Time and Money-Saver: Making Amazon and Google Work FOR You

Amazon is a hotbed of research material, and you don't even have to buy a single book! Forget Kindles, iPads, and all the rest.

When the 80/20 Principle applied to reading books, no one should ever read a book cover-to-cover except for pleasure. Using the Principle, all you need to read is the conclusion, the introduction, the conclusion once again, and then dip lightly into a chapter or two.

Why? Because only 20% of a book is actually useful material--the rest is fluff, filler, and charts/graphics. Why spend the time reading the other non-useful 80%?

I personally use Amazon's virtually open-door site all the time--I find books on my subject du jour, read the editorial comments, read the book description, then decide if it's worth my time to pursue further (most times it isn't). If so, then I delve into the "view sample pages" items--paying particular attention to the table of contents, index, chapter page (if available), and the back cover. I look for clues as to the one word or finding that supports the whole book...then I go to Google.

Example: subject--good and bad sugars. Rather than buying the book “Good and Bad Sugars”, I went to Amazon and checked all the things listed above...and found the keyword saccharides on the back cover. I then went to Google, and sure enough it was there. I then delved into Google's offerings and found other research (as well as the author's own papers and website). After a couple of hours of in-depth reading, I learned everything there was to know about saccharides (and a lot of it was cutting edge—far beyond what that book contained).

In my opinion, Amazon puts out WAY more information than the book-buying populace needs to have to make a purchase selection.

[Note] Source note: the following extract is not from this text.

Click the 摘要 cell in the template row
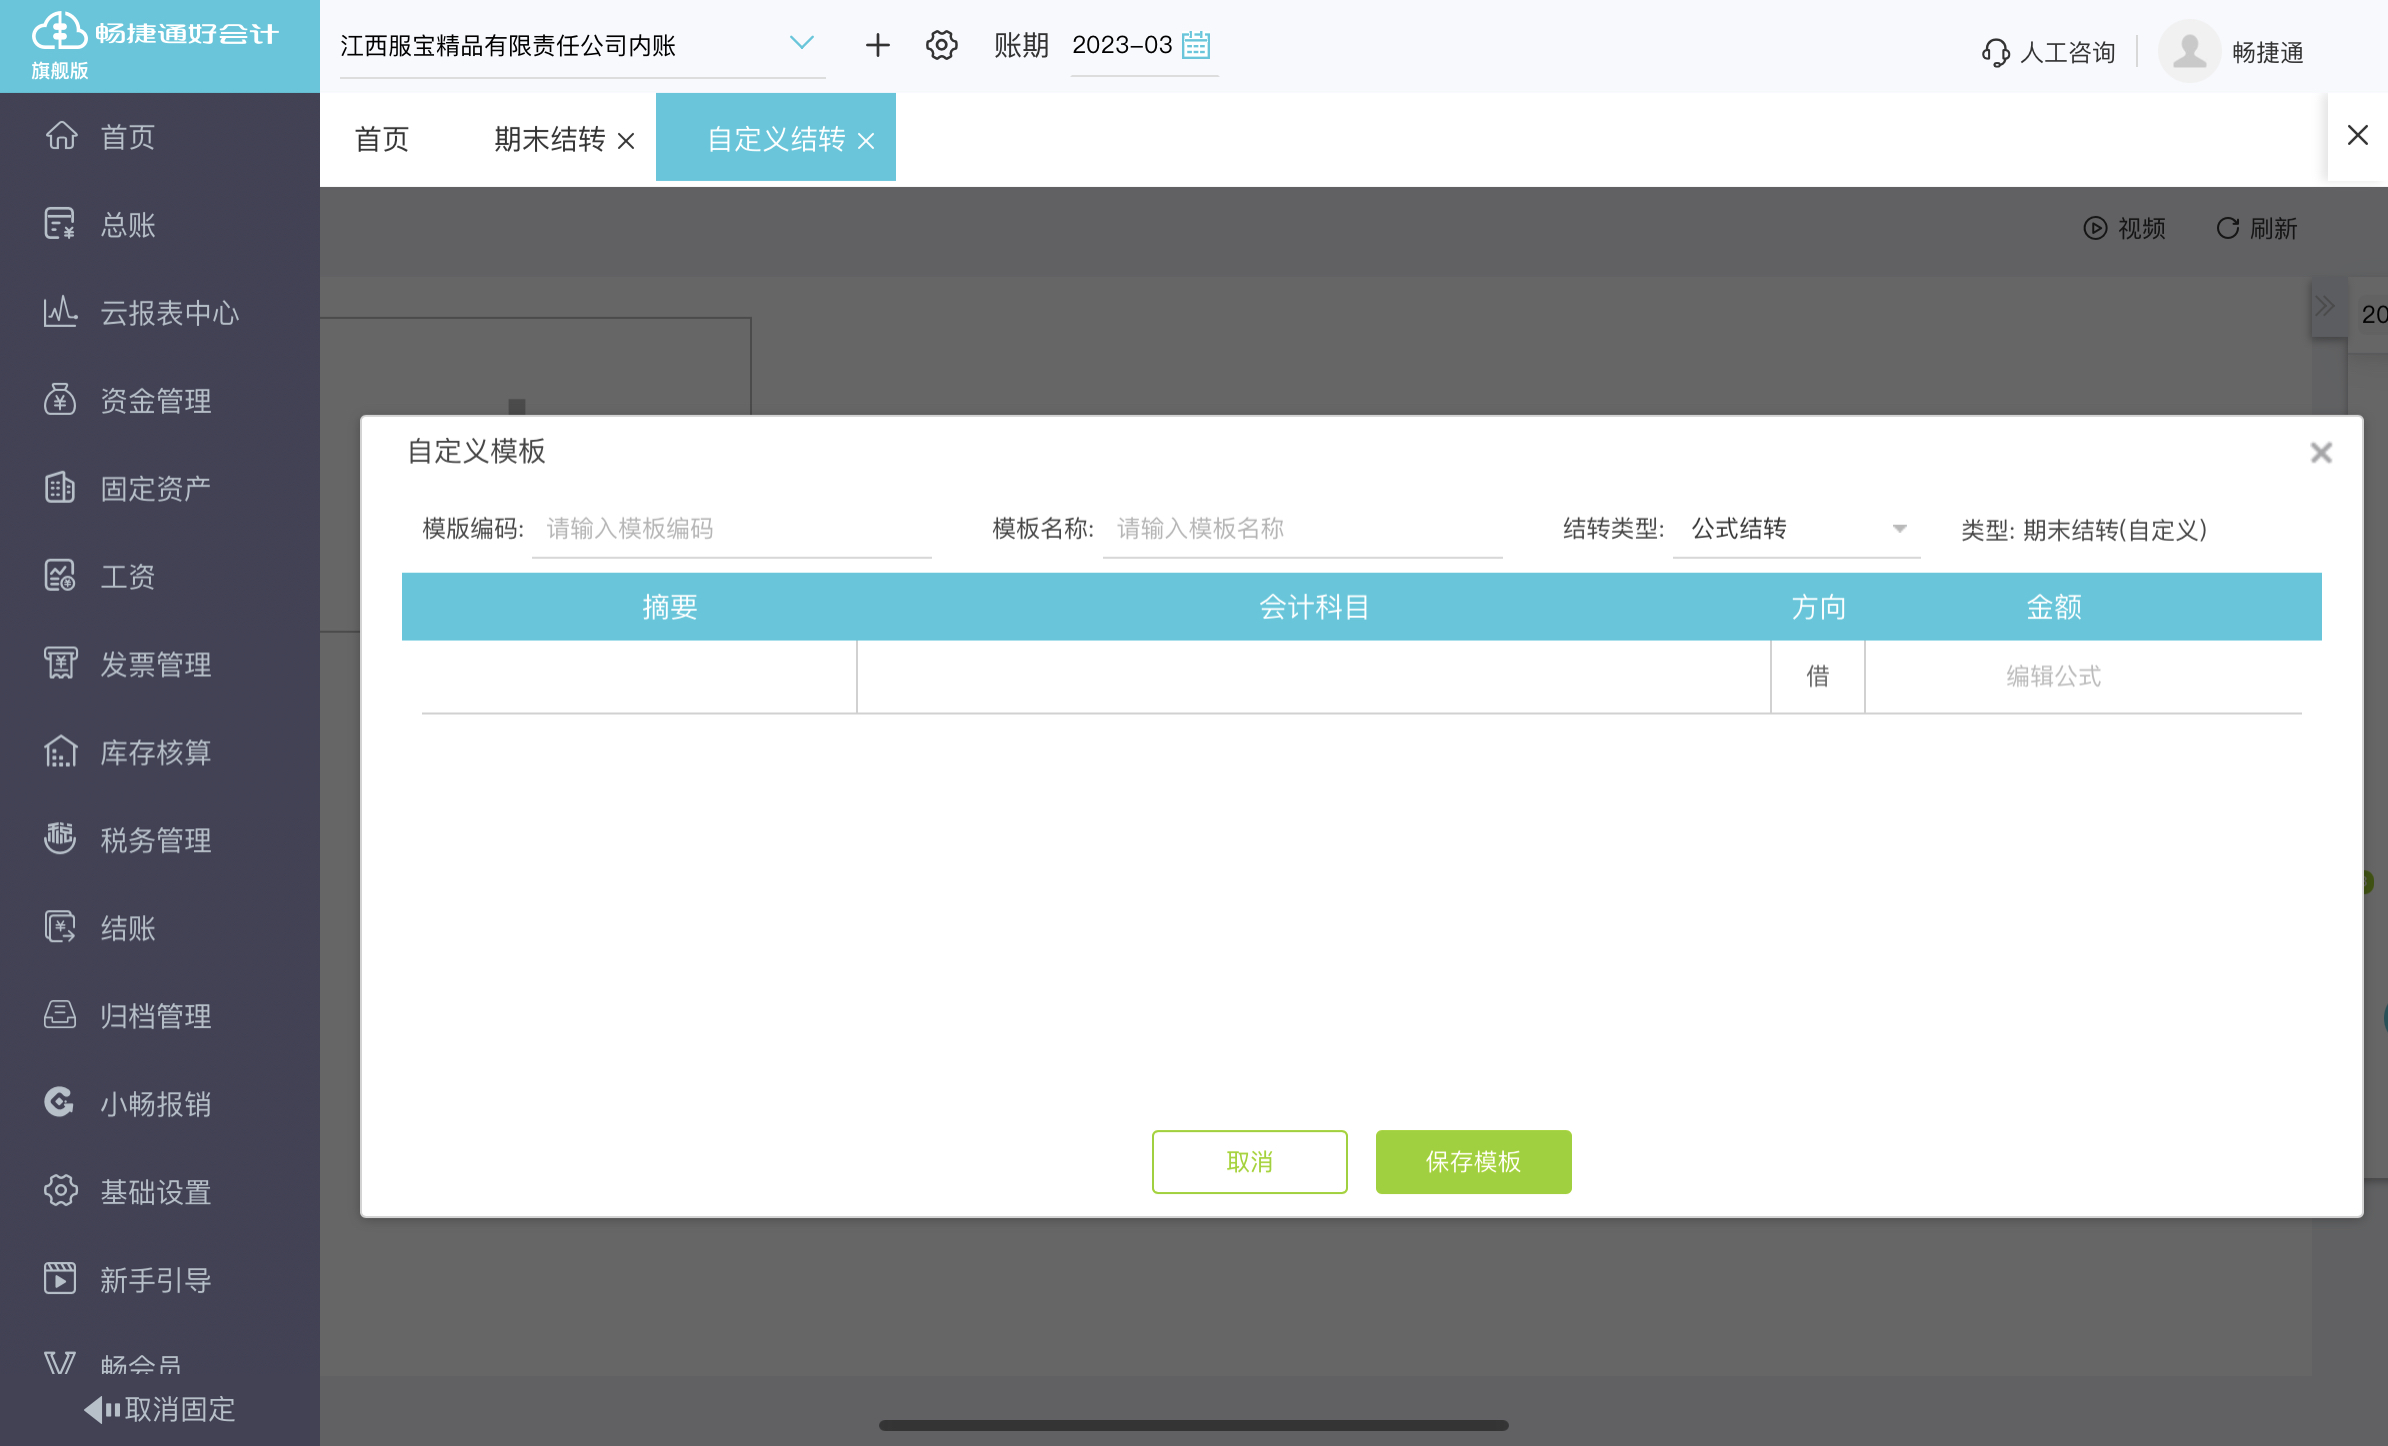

Did you know that fellow book writers and publishers also use Amazon to determine such things as probability of sales, book competition, and who to go to for a more favorable editorial review? Did you also know that books on writing books also tell you this information? They actually recommend you to use Amazon in your book-writing research when composing a book proposal to publishers.

Next time Amazon recommends you a book, or someone throws a subject at you, go to Amazon first, and then use Google--chances are books are available there for FREE. It saves tons of time and gets to the latest point without spending a dime. Both sites are in it for the hits anyway.

Is it ethical? If authors are stupid enough to make 20% of their books freely available at Amazon, and Amazon is stupid enough to make this (excessive) information available to the book-browsing community, then I'd be stupid if I didn't take advantage of it! Timesaving IS ethical, and so is cutting to the chase.

Another thing that serves to backlash authors is this: most of their research is done using Google--if THEY can find information there, so can YOU. You're interested in keywords to look up anyway, not a book bill or a loaded-down mailman.